= Task statement =
Copy out each line of the data below in which the string "help" appears.

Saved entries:
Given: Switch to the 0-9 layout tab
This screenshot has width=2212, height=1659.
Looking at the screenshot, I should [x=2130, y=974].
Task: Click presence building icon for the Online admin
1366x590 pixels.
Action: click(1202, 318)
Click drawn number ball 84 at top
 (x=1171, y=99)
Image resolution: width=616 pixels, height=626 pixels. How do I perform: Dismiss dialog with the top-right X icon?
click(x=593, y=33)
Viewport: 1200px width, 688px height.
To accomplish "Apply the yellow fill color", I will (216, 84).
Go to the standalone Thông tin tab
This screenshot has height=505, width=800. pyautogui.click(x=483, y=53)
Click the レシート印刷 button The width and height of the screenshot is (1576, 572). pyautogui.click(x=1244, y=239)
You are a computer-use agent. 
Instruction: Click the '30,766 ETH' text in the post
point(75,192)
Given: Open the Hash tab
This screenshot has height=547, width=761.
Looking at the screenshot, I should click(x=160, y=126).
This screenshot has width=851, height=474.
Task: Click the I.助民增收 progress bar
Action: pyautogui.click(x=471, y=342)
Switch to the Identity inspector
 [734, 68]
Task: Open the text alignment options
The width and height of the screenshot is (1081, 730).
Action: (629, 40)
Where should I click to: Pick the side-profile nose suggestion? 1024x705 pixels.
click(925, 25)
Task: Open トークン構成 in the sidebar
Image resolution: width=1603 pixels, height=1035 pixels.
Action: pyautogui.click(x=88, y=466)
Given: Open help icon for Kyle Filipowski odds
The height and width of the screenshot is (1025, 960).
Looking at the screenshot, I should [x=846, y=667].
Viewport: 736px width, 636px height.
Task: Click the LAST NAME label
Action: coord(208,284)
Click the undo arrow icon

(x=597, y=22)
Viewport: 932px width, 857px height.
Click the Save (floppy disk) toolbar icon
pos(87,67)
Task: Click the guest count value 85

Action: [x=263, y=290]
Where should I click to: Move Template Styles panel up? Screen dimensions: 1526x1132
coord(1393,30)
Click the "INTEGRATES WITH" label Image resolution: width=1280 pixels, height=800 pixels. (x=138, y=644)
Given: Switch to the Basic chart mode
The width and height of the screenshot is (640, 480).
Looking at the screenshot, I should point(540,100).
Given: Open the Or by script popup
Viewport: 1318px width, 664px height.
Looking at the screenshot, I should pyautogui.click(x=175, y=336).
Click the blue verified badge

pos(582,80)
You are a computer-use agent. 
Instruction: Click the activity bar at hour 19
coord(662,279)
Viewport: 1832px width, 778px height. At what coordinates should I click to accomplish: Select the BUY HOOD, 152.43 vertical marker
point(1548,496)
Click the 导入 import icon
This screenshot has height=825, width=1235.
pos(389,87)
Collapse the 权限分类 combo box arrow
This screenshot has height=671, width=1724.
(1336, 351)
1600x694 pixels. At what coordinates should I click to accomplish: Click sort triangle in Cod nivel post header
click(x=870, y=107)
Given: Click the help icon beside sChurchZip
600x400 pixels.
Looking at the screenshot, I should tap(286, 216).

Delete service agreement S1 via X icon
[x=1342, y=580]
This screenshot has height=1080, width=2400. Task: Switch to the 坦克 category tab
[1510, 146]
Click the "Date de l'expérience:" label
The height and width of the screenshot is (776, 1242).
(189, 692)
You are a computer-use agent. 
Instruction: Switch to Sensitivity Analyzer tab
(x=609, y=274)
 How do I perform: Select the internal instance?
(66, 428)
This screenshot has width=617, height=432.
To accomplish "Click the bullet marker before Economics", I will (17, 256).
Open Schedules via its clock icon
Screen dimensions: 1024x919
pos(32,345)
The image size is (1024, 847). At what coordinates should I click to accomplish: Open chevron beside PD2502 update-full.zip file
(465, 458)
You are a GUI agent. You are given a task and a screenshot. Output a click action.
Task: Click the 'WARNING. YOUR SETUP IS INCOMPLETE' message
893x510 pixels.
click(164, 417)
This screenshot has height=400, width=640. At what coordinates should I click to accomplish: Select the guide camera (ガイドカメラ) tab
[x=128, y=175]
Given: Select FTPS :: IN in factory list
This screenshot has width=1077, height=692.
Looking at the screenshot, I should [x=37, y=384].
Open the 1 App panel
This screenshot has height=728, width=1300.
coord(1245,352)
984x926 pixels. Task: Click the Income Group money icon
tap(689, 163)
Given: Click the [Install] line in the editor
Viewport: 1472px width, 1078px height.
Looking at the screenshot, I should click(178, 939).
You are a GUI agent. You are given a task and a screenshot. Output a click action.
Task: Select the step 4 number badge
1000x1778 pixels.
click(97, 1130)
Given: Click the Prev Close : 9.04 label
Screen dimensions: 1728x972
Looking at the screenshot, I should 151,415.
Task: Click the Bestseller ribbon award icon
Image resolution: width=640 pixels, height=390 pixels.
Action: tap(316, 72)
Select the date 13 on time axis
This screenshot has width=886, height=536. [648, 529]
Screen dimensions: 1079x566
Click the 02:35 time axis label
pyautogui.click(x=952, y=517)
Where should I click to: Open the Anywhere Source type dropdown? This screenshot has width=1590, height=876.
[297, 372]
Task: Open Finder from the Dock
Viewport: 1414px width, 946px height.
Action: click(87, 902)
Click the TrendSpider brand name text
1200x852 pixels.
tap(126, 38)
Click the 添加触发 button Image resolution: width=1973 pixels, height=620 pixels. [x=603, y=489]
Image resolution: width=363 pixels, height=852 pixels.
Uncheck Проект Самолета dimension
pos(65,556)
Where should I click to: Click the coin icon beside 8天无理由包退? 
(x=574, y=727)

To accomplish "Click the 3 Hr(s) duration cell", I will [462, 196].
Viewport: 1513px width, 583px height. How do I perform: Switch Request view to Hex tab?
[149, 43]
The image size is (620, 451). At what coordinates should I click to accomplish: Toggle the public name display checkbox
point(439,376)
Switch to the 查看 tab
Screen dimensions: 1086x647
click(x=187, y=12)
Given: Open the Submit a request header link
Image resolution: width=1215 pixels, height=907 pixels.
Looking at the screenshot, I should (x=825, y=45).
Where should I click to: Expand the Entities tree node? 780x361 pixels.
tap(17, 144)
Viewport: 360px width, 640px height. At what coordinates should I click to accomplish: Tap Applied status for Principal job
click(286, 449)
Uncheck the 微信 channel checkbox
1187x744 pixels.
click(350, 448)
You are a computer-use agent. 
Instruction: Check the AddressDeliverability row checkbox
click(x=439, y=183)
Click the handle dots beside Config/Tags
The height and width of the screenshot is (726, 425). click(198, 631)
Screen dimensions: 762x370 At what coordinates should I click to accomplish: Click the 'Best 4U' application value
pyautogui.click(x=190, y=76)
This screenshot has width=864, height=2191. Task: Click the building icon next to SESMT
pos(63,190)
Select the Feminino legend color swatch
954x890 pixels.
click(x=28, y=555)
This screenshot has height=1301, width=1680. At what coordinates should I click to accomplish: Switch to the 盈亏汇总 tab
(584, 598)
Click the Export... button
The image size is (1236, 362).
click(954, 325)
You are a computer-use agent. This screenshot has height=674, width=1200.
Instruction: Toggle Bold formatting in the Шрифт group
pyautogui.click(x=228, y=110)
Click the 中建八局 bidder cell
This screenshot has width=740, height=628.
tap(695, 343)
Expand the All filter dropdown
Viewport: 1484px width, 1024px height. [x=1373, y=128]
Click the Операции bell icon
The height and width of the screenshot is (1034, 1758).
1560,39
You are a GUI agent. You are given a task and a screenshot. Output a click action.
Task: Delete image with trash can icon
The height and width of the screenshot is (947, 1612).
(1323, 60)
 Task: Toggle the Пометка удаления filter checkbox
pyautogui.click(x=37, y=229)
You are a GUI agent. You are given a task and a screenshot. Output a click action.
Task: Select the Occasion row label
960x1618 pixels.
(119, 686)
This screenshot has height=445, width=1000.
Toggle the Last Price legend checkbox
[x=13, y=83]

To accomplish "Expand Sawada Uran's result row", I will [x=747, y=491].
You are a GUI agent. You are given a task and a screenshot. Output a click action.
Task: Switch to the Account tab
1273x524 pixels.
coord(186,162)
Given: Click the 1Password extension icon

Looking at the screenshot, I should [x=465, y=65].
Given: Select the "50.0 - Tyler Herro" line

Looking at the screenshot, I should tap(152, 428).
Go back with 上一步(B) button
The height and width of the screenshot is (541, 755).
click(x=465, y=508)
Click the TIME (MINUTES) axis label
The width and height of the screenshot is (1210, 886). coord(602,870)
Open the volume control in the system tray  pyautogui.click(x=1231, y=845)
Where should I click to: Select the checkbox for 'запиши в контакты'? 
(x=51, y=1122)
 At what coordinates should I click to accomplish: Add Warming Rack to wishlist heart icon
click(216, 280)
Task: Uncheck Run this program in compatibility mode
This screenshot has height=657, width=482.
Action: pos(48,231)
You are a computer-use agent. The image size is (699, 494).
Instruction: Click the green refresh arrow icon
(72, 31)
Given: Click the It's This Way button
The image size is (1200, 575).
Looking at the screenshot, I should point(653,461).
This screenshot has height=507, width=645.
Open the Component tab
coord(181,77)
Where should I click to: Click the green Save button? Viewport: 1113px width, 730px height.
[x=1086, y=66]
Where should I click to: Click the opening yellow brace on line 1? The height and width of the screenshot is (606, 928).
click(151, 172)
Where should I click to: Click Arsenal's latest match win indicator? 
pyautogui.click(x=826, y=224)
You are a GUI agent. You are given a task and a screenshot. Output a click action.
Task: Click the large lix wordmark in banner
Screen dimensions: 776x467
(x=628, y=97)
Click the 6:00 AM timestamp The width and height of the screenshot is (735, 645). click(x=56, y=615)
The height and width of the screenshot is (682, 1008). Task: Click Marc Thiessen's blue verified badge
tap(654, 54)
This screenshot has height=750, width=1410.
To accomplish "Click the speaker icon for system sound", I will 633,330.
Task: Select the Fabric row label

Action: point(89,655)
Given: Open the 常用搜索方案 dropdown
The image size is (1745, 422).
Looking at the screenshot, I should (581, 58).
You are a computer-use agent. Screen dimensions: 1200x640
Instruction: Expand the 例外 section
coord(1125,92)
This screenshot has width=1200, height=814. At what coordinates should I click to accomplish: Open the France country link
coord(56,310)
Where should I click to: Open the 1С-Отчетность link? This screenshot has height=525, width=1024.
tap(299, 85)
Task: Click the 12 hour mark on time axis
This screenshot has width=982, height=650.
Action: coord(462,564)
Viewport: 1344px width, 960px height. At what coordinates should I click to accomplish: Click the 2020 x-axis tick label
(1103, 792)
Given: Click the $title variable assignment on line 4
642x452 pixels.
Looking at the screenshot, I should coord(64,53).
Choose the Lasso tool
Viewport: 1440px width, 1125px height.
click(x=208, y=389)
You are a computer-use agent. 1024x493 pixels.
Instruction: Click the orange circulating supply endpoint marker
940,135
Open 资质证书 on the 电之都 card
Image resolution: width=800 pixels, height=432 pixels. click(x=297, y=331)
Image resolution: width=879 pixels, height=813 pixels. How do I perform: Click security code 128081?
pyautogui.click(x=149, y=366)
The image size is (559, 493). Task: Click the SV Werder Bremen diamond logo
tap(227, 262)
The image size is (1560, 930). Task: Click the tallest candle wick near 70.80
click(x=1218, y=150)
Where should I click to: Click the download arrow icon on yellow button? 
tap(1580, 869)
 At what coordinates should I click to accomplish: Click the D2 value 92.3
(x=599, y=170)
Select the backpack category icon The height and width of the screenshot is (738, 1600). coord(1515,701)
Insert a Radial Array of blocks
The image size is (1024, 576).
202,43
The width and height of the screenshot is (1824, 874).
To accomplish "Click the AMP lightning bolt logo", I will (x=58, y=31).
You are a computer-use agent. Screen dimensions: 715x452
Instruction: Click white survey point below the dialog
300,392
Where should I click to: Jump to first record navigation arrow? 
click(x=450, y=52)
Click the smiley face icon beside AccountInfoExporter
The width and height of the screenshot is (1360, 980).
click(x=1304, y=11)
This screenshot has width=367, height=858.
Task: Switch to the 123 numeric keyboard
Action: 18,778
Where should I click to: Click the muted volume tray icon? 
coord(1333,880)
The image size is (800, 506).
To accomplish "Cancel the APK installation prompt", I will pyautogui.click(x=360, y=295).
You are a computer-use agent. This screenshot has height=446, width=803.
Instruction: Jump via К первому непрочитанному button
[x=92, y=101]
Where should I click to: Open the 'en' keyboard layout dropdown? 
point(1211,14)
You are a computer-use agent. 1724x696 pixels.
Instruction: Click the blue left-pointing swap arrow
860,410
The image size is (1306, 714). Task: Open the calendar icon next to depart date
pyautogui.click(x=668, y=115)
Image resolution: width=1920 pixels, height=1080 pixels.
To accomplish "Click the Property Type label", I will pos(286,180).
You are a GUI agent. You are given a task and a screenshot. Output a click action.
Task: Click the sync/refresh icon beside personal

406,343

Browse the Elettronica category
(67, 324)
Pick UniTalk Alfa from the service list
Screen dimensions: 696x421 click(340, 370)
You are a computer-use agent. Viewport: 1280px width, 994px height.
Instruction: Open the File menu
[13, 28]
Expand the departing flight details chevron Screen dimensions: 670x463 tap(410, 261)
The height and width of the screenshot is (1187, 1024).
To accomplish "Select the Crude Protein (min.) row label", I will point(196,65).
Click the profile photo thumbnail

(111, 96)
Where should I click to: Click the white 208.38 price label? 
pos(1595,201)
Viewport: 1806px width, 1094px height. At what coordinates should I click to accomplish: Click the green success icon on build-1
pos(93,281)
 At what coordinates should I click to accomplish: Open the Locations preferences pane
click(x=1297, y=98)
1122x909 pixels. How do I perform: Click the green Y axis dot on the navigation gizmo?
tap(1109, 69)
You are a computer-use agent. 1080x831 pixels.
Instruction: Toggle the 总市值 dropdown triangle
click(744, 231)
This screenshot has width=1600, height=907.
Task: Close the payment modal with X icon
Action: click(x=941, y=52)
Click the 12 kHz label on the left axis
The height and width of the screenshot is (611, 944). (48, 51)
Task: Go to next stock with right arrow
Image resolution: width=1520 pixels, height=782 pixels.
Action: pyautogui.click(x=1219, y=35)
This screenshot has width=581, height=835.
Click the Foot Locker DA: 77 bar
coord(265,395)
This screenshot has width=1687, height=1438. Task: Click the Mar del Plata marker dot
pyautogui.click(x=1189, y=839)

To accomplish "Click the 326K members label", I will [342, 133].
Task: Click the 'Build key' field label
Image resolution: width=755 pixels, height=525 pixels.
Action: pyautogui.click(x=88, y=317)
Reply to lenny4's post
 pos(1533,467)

= Response to the exercise =
Given: Open help icon for Kyle Filipowski odds
Given: Click the help icon beside sChurchZip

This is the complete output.